Part of the excitement around AVT is the potential to significantly increase safety. According to the Federal Highway Administration (FHWA), 54% of all traffic fatalities result from roadway departures—an annual average of 18,275 deaths from 2013 to 2015. A study from the Insurance Institute for Highway Safety (IIHS) has estimated that ADAS such as LDW and LKA could prevent up to 7,500 fatal crashes each year. (The significance of this statistic perhaps requires no further qualifier.)

State of good repair is a persistent concern for all transportation agencies, from the state to local level. However, in order to realize the safety potential as described, there is a need to rethink the design, specifications and maintenance of highway infrastructure assets such as pavement markings. More specifically, there is a need to identify the characteristics of pavement markings that provide reliable machine-vision detection while not sacrificing performance for the human vision system.

Through a nationally coordinated and collaborative effort comprised of state departments of transportation, the National Cooperative Highway Research Program (NCHRP) provides practical, ready-to-implement solutions to pressing problems facing DOTs. NCHRP Project 20-102 was set up to address critical issues associated with connected vehicles and automated vehicles that state and local DOTs face.
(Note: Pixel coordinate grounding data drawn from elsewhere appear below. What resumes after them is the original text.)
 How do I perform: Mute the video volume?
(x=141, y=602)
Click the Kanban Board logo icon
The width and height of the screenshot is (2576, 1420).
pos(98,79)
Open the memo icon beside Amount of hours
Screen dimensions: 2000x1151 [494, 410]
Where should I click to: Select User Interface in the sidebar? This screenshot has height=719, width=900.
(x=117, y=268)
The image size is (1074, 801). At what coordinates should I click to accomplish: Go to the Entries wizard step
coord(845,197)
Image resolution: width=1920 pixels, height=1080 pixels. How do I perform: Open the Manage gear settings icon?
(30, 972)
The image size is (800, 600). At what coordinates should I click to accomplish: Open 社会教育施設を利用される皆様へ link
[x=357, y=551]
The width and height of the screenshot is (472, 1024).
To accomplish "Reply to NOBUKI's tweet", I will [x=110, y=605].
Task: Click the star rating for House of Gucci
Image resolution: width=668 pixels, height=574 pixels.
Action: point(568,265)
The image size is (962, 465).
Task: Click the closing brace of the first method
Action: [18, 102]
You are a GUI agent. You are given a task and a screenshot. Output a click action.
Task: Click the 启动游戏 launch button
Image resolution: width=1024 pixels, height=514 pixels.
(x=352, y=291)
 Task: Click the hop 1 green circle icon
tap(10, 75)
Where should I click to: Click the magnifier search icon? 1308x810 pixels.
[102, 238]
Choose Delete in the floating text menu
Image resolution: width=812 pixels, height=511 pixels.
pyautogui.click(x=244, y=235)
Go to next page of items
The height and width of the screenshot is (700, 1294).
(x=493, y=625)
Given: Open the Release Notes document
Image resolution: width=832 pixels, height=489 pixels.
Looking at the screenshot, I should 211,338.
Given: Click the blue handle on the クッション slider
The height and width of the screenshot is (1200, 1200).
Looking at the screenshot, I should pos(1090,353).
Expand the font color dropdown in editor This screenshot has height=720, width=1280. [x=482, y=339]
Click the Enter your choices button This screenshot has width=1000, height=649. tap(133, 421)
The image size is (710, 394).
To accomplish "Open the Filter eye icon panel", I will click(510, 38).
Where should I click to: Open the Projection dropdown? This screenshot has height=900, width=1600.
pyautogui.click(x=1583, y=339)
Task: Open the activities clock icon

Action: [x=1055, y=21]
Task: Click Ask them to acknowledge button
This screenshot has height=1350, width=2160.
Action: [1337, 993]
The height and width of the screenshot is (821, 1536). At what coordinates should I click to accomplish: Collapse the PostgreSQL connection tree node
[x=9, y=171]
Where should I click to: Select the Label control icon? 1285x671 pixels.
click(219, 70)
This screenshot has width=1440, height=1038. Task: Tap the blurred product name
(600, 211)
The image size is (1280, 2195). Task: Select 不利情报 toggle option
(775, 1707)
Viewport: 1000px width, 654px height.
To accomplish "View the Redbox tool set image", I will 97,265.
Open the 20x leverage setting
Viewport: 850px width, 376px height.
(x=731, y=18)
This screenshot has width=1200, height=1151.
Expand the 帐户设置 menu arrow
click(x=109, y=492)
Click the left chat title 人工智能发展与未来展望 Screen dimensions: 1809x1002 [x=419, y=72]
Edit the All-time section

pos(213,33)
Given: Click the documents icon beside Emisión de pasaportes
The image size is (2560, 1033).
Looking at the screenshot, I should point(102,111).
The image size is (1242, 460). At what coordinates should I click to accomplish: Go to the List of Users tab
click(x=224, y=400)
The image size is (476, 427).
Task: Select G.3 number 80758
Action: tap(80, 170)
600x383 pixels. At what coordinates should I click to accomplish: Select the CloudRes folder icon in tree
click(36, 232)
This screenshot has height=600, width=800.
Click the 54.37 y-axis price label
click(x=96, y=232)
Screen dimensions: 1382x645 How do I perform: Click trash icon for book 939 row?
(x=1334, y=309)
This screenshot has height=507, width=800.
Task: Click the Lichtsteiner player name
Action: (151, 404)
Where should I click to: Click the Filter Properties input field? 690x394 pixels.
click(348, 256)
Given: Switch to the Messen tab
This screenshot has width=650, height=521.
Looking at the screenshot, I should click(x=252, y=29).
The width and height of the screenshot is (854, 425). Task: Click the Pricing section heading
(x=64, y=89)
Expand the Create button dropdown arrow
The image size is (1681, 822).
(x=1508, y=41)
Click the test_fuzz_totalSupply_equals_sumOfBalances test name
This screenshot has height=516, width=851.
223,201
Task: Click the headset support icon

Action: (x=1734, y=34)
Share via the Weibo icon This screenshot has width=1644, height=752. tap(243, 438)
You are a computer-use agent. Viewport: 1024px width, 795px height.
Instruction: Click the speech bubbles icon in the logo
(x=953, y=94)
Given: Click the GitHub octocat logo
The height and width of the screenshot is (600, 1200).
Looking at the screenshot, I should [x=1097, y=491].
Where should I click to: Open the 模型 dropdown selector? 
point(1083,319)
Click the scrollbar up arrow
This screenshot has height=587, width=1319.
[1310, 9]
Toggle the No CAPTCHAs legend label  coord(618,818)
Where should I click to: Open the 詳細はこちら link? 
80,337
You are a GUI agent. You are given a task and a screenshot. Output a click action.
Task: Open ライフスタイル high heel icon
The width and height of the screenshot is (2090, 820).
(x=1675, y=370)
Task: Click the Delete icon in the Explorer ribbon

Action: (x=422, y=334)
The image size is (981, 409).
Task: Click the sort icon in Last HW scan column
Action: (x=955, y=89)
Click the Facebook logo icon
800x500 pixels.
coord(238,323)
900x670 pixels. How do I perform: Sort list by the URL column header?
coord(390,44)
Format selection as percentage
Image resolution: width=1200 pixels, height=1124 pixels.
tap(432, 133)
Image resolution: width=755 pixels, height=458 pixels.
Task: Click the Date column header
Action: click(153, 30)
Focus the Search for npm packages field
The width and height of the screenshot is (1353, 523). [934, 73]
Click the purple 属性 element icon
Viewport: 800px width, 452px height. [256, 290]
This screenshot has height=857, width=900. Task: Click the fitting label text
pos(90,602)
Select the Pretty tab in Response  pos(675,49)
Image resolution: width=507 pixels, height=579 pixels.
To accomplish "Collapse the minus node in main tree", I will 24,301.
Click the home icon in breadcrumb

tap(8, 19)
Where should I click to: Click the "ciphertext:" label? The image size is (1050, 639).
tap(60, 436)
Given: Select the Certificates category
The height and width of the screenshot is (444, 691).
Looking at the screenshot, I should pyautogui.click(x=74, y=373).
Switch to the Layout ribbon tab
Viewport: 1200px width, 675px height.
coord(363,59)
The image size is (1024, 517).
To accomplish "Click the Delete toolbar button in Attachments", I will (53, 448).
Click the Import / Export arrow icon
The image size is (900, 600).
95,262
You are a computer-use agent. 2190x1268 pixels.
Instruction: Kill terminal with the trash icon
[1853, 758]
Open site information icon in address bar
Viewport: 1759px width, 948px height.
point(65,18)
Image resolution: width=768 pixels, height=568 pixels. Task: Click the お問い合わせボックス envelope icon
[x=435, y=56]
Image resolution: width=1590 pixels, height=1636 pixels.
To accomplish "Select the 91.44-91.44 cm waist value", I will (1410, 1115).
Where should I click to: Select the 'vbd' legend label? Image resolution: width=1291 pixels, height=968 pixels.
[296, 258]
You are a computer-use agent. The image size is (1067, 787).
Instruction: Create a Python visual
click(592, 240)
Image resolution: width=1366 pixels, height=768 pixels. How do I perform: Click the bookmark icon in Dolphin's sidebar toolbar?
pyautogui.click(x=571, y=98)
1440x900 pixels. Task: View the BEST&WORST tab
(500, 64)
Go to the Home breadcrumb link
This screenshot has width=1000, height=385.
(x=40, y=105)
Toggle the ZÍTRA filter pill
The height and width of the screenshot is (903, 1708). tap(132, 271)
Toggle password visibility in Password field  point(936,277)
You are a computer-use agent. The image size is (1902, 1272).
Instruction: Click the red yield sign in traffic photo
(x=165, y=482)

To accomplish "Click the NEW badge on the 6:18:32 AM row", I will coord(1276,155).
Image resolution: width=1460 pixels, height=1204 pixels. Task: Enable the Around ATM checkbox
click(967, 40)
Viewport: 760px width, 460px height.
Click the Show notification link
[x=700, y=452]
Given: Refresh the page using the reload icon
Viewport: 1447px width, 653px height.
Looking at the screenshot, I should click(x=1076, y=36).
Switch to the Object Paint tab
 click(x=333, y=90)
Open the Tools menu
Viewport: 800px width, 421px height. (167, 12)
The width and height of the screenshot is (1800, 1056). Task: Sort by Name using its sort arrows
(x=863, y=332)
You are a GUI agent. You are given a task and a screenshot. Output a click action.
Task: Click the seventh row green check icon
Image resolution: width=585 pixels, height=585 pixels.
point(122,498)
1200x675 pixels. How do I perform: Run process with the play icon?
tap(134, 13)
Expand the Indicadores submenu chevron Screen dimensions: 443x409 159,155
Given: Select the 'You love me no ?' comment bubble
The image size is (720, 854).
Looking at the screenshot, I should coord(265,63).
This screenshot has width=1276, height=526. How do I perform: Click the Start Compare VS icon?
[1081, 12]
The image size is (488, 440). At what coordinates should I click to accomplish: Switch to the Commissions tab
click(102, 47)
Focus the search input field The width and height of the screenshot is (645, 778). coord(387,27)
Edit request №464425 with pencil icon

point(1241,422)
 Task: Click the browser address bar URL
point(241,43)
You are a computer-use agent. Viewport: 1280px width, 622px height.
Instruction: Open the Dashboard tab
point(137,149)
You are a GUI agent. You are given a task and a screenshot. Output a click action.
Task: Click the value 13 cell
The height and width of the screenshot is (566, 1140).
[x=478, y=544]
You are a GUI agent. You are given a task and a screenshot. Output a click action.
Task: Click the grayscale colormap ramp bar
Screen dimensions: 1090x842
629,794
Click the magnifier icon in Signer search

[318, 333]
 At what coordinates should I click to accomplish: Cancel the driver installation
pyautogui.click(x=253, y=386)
One of the current project tasks is aimed at developing performance characteristics for pavement markings so that they provide reliable machine-vision detection (NCHRP 20-102(6)—Road Markings for Machine Vision). The research is currently underway at the Texas A&M Transportation Institute (TTI), part of the Texas A&M University system. The research at TTI is being led by Dr. Paul Carlson, who is nationally recognized for his expertise in pavement marking, signing and safety.

TTI uses an instrumented vehicle equipped with cameras and other sensors to drive the test route.

What it is and what it means

TTI is conducting the research at the RELLIS campus, a 2,000-acre facility where specialized research can be conducted without interfering with traffic on the open road or exposing personnel to the risk of working in an uncontrolled environment. At the RELLIS campus, TTI works with pavement-marking companies to design and install a range of pavement markings that represent a range in performance from almost new to marginal to inadequate (in terms of both daytime and nighttime conditions).

Once the pavement markings are installed, their performance is characterized using traditional highway metrics such as 30-m retro-reflectivity, but also new and innovative metrics that may better align with machine-vision performance.

TTI uses an instrumented vehicle equipped with cameras and other vehicle sensors to drive the test route with the experimental markings. The researchers measure and collect camera-detection ratings for the different markings. Data collection occurs under a variety of conditions including daytime dry, daytime wet, nighttime dry, nighttime wet, and nighttime day and wet with and without continuous roadway lighting.

While the research is still underway and findings are being analyzed and qualified, one of the early findings is that nighttime detection is generally easier than daytime detection. In addition, wet conditions also are proving tough for the cameras, in both day and night. The research is considering white and yellow pavement markings in both continuous edge-line scenarios as well as lane-line scenarios (also known as skip lines). The research also has considered the impact of continuous roadway lighting in both dry and wet nighttime conditions.

Specifics on the results of these analyses will be available by the end of summer 2017, when the draft recommendations are due. If the initial results hold true throughout the remainder of the research period, there could be a shift from the nighttime-centric metrics currently used to assess pavement markings to a more balanced approach that includes metrics designed for both daytime and nighttime performance.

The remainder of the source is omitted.